Administrative and Government Law

Who Needs to File a BOI Report? Rules and Exemptions

Find out if your business needs to file a BOI report, who qualifies as a beneficial owner, and what happens if you miss the deadline.

Only foreign companies that have registered to do business in a U.S. state or tribal jurisdiction must file a Beneficial Ownership Information (BOI) report with the Financial Crimes Enforcement Network (FinCEN). An interim final rule published on March 26, 2025, removed the filing requirement for every company created in the United States, along with any U.S. persons who are beneficial owners of foreign reporting companies.1Financial Crimes Enforcement Network. FinCEN Removes Beneficial Ownership Reporting Requirements for U.S. Companies and U.S. Persons, Sets New Deadlines for Foreign Companies The obligation traces back to the Corporate Transparency Act, which Congress passed in 2021 to make it harder for people to hide behind shell companies while laundering money, financing terrorism, or committing tax fraud.

Who Must File a BOI Report

Under the current interim final rule, the only entities required to file are those FinCEN calls “reporting companies,” now defined exclusively as entities formed under the law of a foreign country that have registered to do business in any U.S. state or tribal jurisdiction by filing a document with a secretary of state or similar office.1Financial Crimes Enforcement Network. FinCEN Removes Beneficial Ownership Reporting Requirements for U.S. Companies and U.S. Persons, Sets New Deadlines for Foreign Companies That includes foreign corporations, LLCs, and equivalent entities that have gone through a state-level registration process to operate in the United States.

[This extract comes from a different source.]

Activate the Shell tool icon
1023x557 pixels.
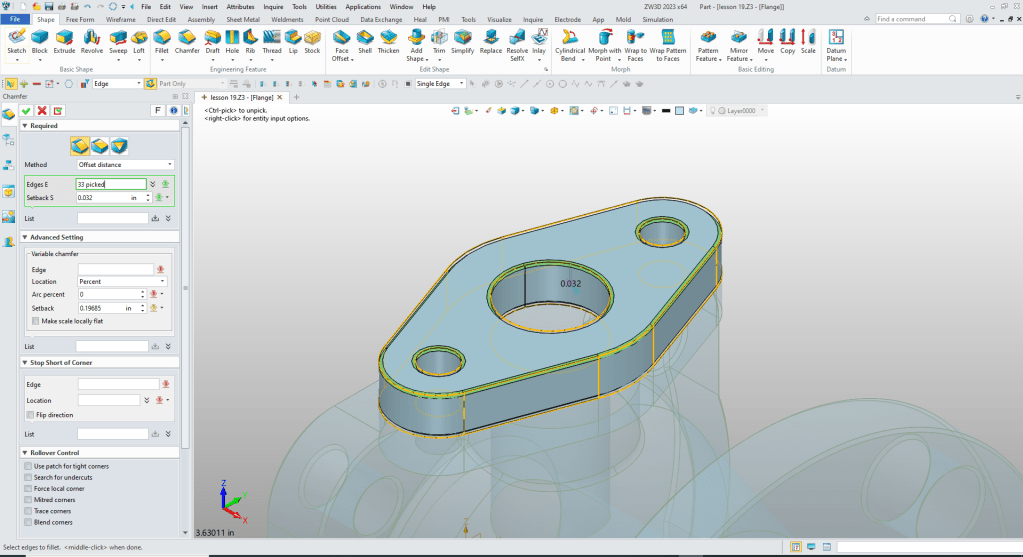pyautogui.click(x=365, y=41)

If your company was formed domestically — meaning it was created by filing with a U.S. secretary of state — you have no obligation to file, update, or correct a BOI report, even if you filed one before the rule changed.2Federal Register. Beneficial Ownership Information Reporting Requirement Revision and Deadline Extension FinCEN has stated it will not enforce penalties against domestic companies or their beneficial owners.

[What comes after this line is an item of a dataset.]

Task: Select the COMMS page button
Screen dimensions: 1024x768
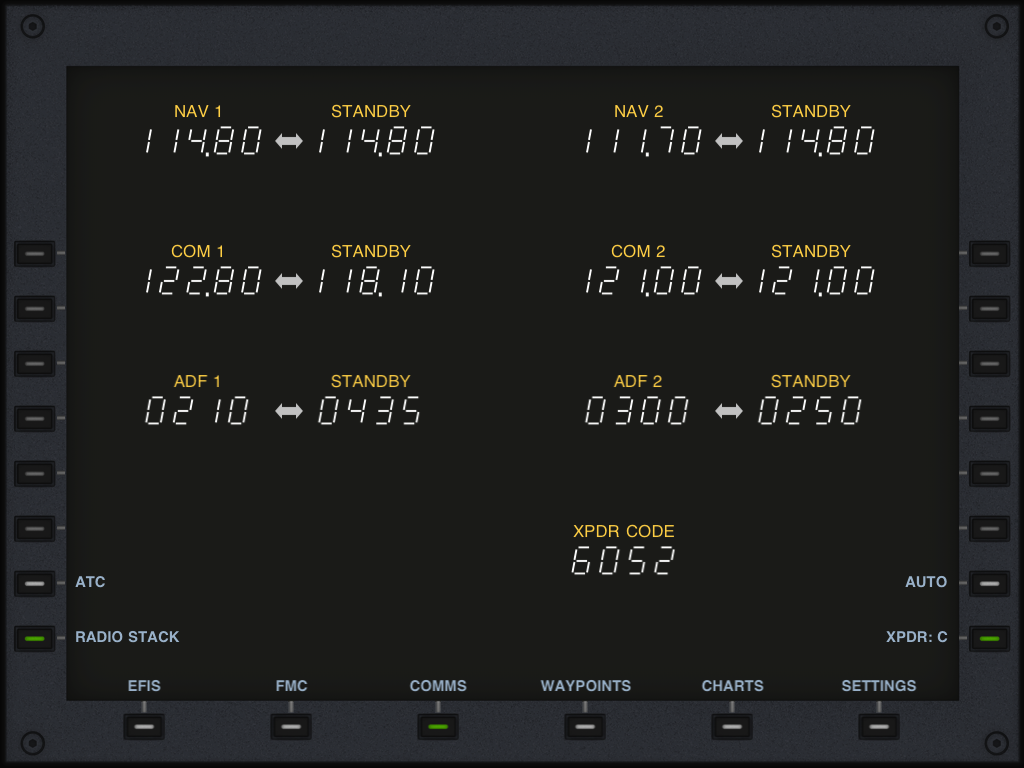Action: click(438, 726)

One wrinkle worth knowing: FinCEN published this as an interim final rule, not a permanent one. The agency accepted public comments and indicated it intended to issue a final rule. If you run a foreign entity registered in the U.S., keep an eye on FinCEN’s BOI page for updates, because the final rule could adjust deadlines, exemptions, or reporting details.

Who Is Exempt from Filing

All U.S.-created companies are fully exempt — that’s the most sweeping change from the interim final rule. But even among foreign reporting companies, the Corporate Transparency Act carves out 23 categories of entities that do not have to file.3Financial Crimes Enforcement Network. Frequently Asked Questions The exemptions most likely to apply to a foreign entity operating in the United States include:

  • Large operating companies: More than 20 full-time employees in the United States, more than $5 million in U.S. gross receipts or sales (reported on the prior year’s tax return), and a physical office in the U.S. All three conditions must be met simultaneously.
  • Publicly traded companies: Entities that issue securities listed on a U.S. stock exchange.
  • Regulated financial institutions: Banks, credit unions, broker-dealers, insurance companies, registered investment advisers, and similar entities already subject to substantial federal or state oversight.
  • Tax-exempt organizations: Entities recognized as tax-exempt under 26 U.S.C. § 501(a), including nonprofits.
  • Governmental authorities: Foreign governmental entities operating in the U.S. in an official capacity.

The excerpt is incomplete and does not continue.